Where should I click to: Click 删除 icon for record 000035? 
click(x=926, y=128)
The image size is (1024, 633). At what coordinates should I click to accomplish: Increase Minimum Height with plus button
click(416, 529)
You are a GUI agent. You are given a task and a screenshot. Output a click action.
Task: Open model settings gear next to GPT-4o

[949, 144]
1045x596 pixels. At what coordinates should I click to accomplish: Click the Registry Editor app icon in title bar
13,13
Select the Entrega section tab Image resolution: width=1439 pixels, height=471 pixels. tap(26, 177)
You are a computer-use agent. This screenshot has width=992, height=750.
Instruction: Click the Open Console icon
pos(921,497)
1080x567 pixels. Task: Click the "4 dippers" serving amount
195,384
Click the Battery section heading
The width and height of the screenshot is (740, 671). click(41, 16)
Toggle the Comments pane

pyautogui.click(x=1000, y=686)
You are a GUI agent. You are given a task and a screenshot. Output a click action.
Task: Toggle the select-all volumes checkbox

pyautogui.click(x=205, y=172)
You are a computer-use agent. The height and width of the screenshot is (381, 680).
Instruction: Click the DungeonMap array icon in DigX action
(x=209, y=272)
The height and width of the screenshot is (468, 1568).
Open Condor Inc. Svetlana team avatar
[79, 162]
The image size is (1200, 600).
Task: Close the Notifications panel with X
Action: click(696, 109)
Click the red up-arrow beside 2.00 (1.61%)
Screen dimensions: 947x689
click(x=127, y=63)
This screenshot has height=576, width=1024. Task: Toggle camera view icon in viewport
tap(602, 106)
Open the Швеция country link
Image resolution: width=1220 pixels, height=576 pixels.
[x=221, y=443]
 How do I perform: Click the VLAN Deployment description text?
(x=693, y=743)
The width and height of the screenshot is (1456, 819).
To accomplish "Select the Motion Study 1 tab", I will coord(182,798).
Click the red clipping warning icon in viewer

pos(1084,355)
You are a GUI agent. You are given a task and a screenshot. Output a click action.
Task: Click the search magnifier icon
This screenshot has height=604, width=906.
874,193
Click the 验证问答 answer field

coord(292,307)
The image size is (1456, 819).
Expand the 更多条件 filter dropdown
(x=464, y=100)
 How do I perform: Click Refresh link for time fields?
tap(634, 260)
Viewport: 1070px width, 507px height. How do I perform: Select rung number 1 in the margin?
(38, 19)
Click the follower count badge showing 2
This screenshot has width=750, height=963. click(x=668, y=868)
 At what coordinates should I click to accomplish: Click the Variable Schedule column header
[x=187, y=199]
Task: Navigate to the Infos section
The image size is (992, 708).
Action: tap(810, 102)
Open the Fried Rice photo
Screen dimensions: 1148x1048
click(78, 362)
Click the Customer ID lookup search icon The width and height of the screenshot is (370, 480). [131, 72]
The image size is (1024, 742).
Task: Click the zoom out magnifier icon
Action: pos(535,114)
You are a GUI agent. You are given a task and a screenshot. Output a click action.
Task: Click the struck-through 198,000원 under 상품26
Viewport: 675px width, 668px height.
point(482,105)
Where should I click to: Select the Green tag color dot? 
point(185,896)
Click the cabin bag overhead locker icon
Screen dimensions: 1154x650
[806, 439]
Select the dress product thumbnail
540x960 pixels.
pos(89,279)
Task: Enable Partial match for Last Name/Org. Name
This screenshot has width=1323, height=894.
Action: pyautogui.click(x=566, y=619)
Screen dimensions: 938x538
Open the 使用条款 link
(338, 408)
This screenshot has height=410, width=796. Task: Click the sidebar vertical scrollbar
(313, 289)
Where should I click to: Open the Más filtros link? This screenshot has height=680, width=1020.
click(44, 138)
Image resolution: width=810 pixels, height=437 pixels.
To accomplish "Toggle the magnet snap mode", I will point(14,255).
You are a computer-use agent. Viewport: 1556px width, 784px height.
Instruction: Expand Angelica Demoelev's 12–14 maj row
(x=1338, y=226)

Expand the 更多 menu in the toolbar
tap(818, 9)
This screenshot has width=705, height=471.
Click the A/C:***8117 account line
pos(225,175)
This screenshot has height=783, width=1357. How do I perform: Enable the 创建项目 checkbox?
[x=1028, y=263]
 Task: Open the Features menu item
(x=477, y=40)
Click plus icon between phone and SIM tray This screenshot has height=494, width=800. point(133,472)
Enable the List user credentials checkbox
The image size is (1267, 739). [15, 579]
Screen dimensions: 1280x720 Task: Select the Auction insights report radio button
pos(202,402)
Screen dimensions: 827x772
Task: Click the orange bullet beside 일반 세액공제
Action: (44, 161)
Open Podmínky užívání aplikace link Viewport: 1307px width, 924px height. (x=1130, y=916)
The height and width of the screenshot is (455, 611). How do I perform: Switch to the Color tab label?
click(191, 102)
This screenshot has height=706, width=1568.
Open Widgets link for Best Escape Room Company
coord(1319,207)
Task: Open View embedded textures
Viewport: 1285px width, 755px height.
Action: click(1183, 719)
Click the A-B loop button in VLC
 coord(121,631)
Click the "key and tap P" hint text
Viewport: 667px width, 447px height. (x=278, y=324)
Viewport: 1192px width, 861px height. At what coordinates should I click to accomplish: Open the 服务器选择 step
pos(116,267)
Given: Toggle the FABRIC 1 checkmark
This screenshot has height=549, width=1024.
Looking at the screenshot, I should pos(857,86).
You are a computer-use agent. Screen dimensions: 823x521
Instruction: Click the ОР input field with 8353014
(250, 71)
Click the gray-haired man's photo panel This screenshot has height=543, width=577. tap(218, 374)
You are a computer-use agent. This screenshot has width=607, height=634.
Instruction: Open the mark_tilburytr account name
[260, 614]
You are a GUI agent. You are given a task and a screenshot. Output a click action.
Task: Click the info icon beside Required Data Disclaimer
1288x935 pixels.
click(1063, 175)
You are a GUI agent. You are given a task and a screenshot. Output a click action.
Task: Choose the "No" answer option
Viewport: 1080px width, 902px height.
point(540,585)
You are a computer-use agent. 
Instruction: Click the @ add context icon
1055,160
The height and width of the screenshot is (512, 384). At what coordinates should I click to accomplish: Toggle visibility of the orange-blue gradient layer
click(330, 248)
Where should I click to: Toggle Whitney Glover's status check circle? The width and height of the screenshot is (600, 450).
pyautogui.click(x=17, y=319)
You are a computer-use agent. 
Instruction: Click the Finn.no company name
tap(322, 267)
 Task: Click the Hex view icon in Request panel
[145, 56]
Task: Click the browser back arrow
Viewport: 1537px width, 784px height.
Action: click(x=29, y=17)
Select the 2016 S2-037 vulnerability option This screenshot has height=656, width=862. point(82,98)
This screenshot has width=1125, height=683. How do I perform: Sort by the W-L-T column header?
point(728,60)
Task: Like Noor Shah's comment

ASSIGNED TASK: Show every line from the entries that includes the word "option".

SOLUTION TO THE PROBLEM:
Task: Choose the "No" answer option
Select the 2016 S2-037 vulnerability option This screenshot has height=656, width=862. point(82,98)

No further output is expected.